1.上規模上檔次,以文化創新來提升農業旅游產業核心競爭力。核心競爭力是一種難以復制的能力。旅游的內涵是文化,通過“時間、空間與文化”等三個維度作用于農業旅游[13],以體現其獨特的核心競爭力。農業旅游的主要客源市場是城鎮或城市市民,隨著城鎮化進程的加快,在空間維度與時間維度上,市民遠離鄉村,忙碌的工作之余,對鄉村的依戀與鄉愁主要體現在對鄉村的自然風光、民俗風情、農耕文化的向往[14];在文化維度上,旅游者在旅游過程中,對文化體驗的精神需求與日俱增,文化體驗是旅游的精髓,是一種時尚。然而,目前農業旅游的同質化現象較嚴重,其同質化的原因,就是沒有充分利用文化資源的差異性促使其異質化,這是農業旅游缺乏競爭力的重要因素,也是農業與旅游的融合綜合效應增長緩慢的重要原因。粵閩贛邊客家文化圈文化底蘊深厚,要發揚與創新客家文化、紅色文化等資源,將文化資源與農業、旅游資源進行融合創新。同時經濟效應來源于規模經濟,應進一步改善投資環境,吸引較大的投資,打造較大規模的上檔次的農業旅游企業,做大做強粵閩贛邊客家文化圈農業旅游產業。

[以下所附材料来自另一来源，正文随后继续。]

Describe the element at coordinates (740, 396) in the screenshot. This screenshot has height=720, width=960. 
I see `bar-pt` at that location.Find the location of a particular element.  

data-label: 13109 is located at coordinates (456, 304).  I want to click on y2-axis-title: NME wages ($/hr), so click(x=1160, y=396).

2.創新農業旅游發展模式以擴大其社會效應。目前農業旅游參與主體單一,利益分配機制單一,且多是“吃農家飯、釣池塘魚、玩休閑牌”的粗放式經營模式。在農業旅游開發過程中,政府應統籌規劃,加大對經營主體的扶持力度。農民是土地的主人,應該是參與農業旅游的天然同盟者,應調動農民參與農業旅游的積極性,運用“政府+農戶”“企業+農戶”“政府+企業+農戶”等多種經營模式,鼓勵農民積極參與到農業旅游開發中來,擴大農業旅游的受益面,帶動外出打工的農民工回鄉創業,改善鄉村的生活方式;還要加大對鄉村文化的保護力度,提高農民的文化水平,為鄉村振興貢獻農業旅游產業的社會價值。

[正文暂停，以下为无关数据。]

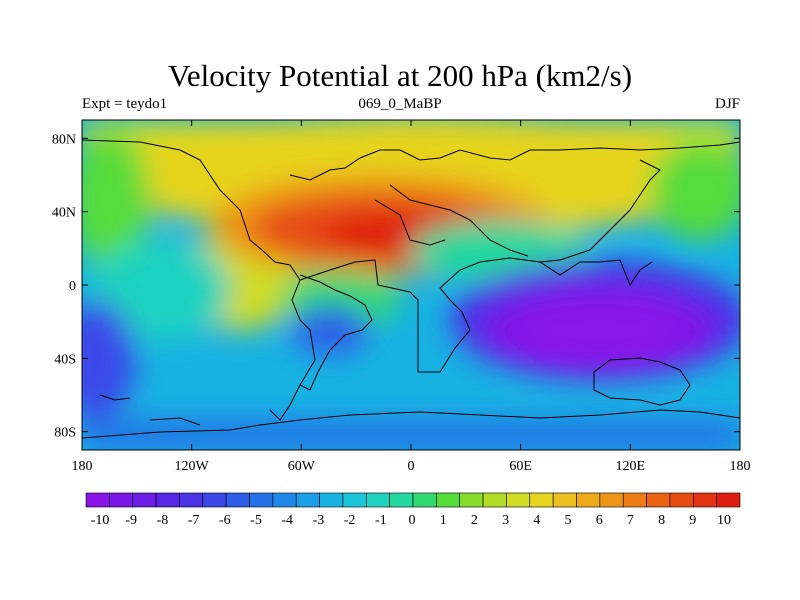 The width and height of the screenshot is (800, 600). Describe the element at coordinates (600, 520) in the screenshot. I see `colorbar-label: 6` at that location.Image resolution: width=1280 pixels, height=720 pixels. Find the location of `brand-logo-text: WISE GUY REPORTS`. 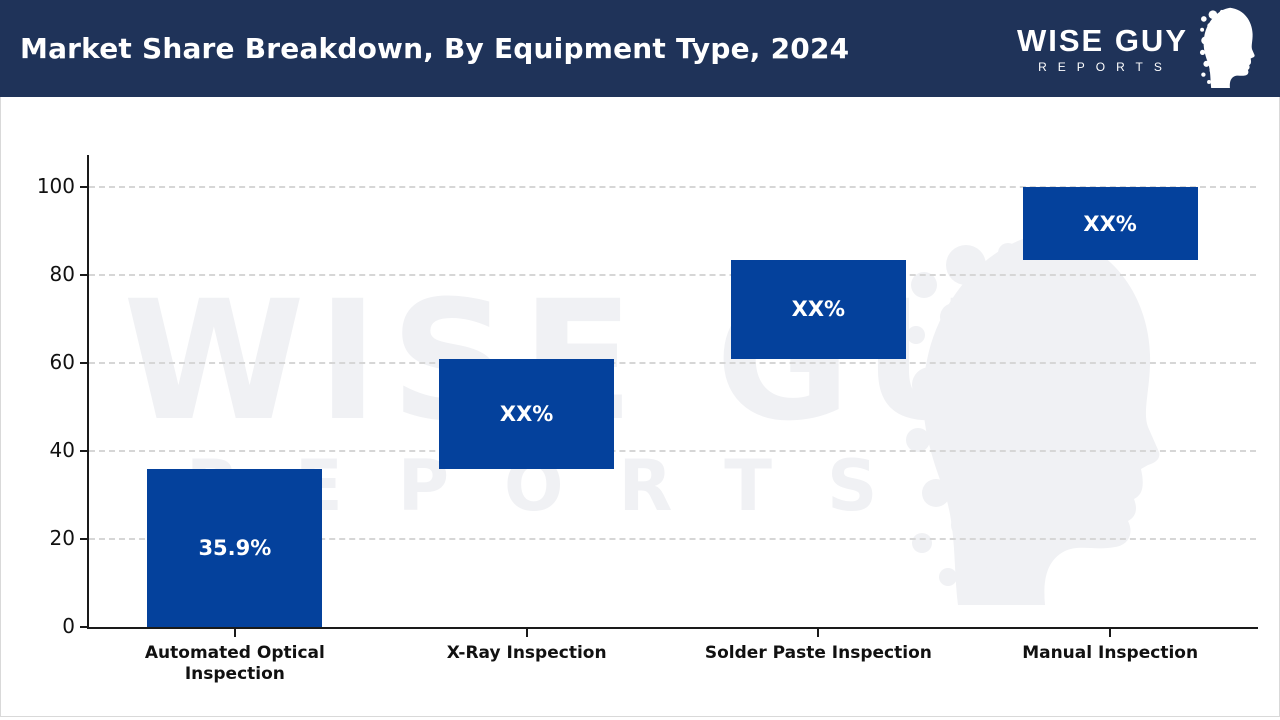

brand-logo-text: WISE GUY REPORTS is located at coordinates (1102, 49).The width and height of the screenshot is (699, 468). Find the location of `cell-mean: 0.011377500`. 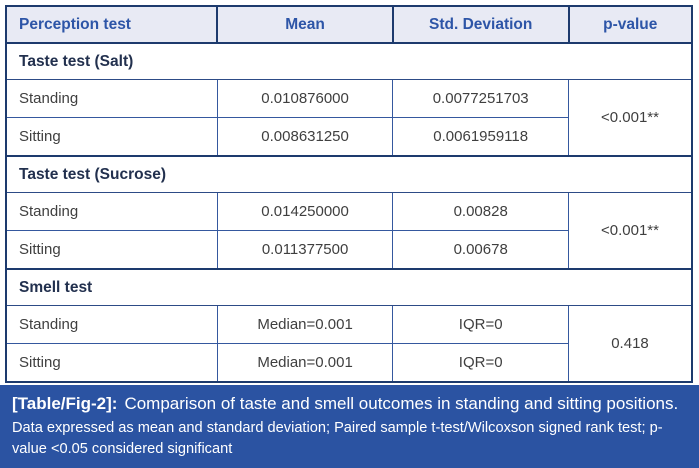

cell-mean: 0.011377500 is located at coordinates (305, 250).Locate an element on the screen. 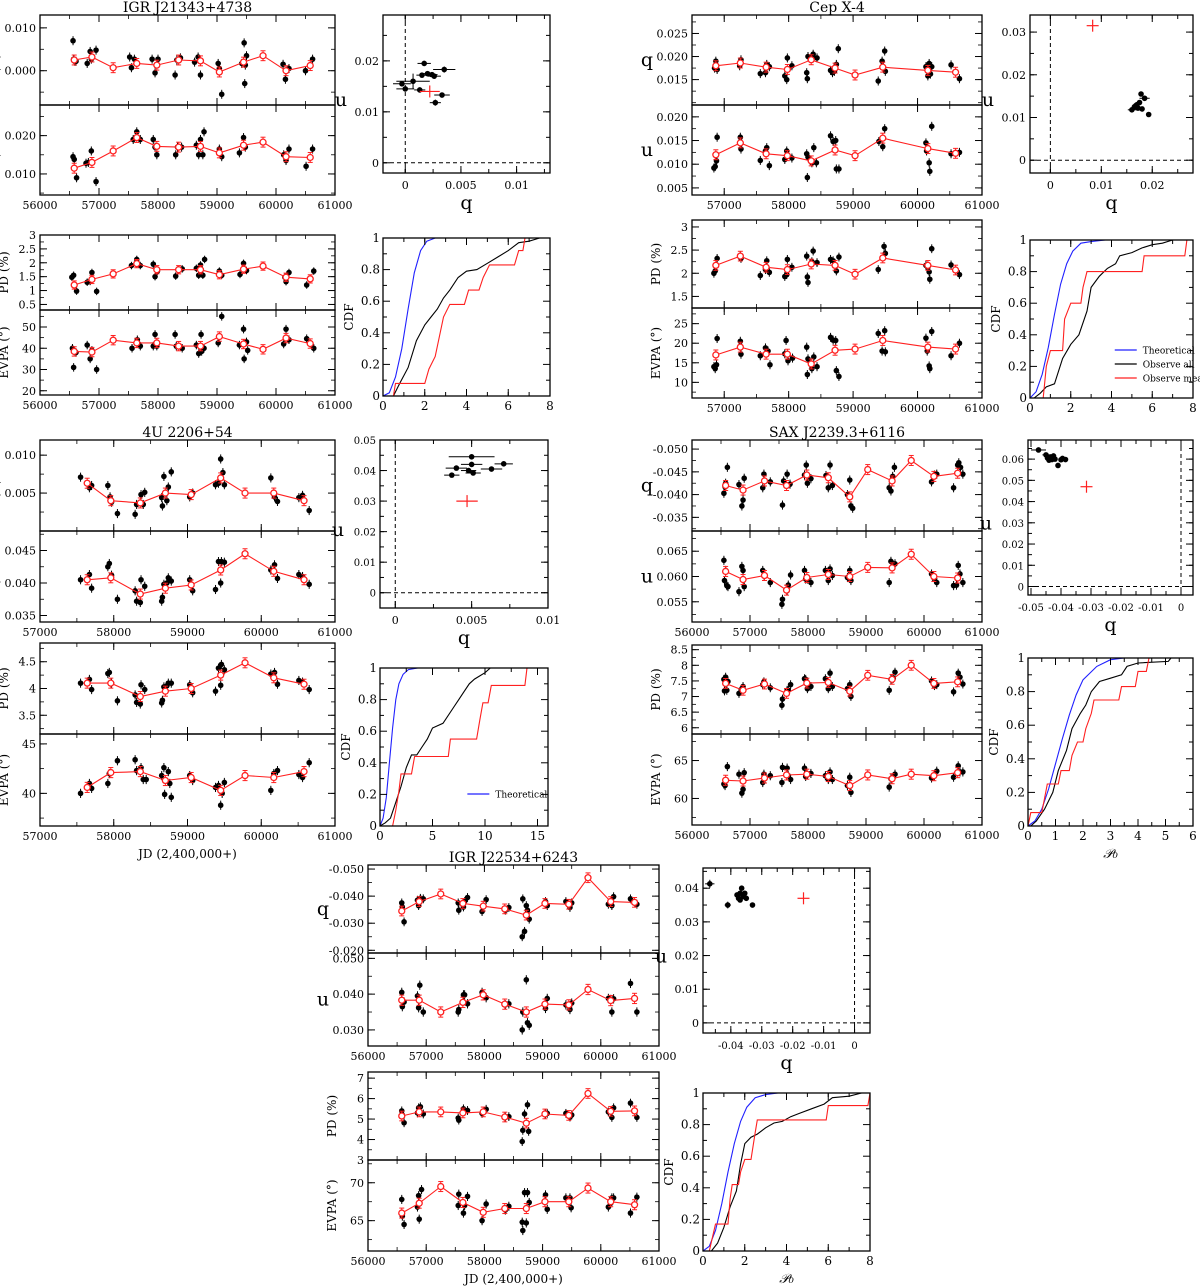 The image size is (1200, 1287). y-tick-label: 0.04 is located at coordinates (1013, 504).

3.創新農業旅游開發理念以提升其生態效應。農業旅游開發過程中,重經濟效應而輕社會效應與生態效應,特別是忽視農業旅游的生態效應是一種較普遍存在的現象,亟待解決。因此需要轉變與創新發展理念,推動農業旅游產業的可持續發展。對農業旅游的生態效應的認識,不應僅僅局限于農業旅游景區本身,在鄉村振興的大背景下,農業旅游開發的生態觀念有一個示范作用,可以帶動整個農村地區嚴控生產環境,減少生產中農藥、化肥與農用塑料薄膜的污染;同時農業旅游也依賴農村生態環境,因此農業旅游開發主體應有長遠觀念,加大在農村地區保護生態環境的投入,將景區與鄉村地區的生態環境融為一體,為美麗鄉村建設貢獻農業旅游產業的社會價值與生態價值。

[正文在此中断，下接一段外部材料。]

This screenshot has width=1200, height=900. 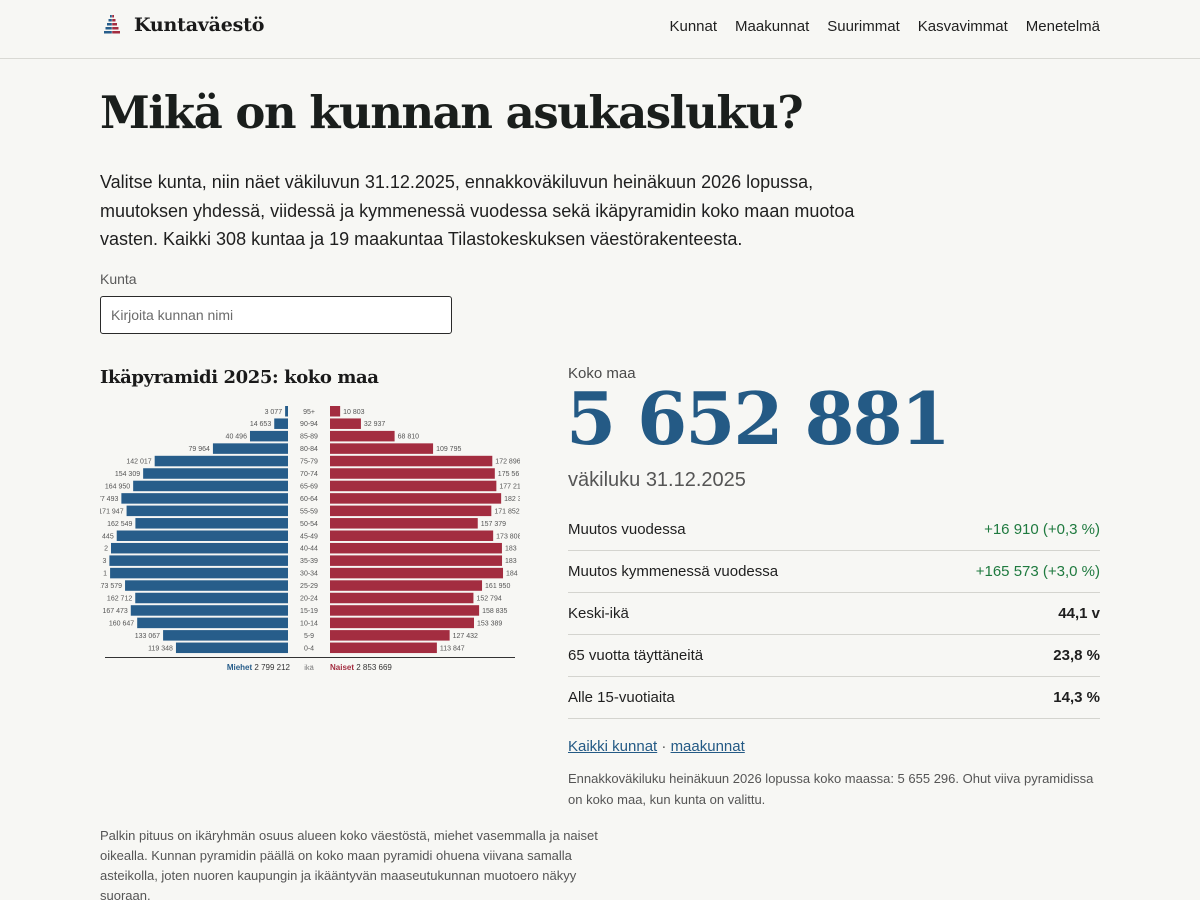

4.構建農業與旅游的融合機制與粵閩贛邊區域聯動發展創新機制。為進一步促進農業與旅游的融合,應構建有利于促進農業旅游發展的資源融合、市場融合與技術融合等三個方面的融合機制。旅游資源具有廣泛性的特點,政府應積極支持市場主體不斷開發新的農業旅游資源,鼓勵旅游市場的創新優化與市場的擴散,積極推動現代信息技術與農業旅游的融合,形成有利于農業旅游發展的產業融合機制,滿足農業旅游發展需求。隨著區域經濟一體化步伐的提速,區域合作逐步成為謀求區域可持續發展、提高競爭優勢的路徑選擇。在這一背景之下,粵閩贛邊區域的社會與經濟發展的聯系越來越緊密,構建以客家文化旅游資源、客源市場、區域信息共享等內容的區域聯動機制,對粵閩贛邊農業旅游產業的創新發展及其效應的提升都具有一定的現實意義。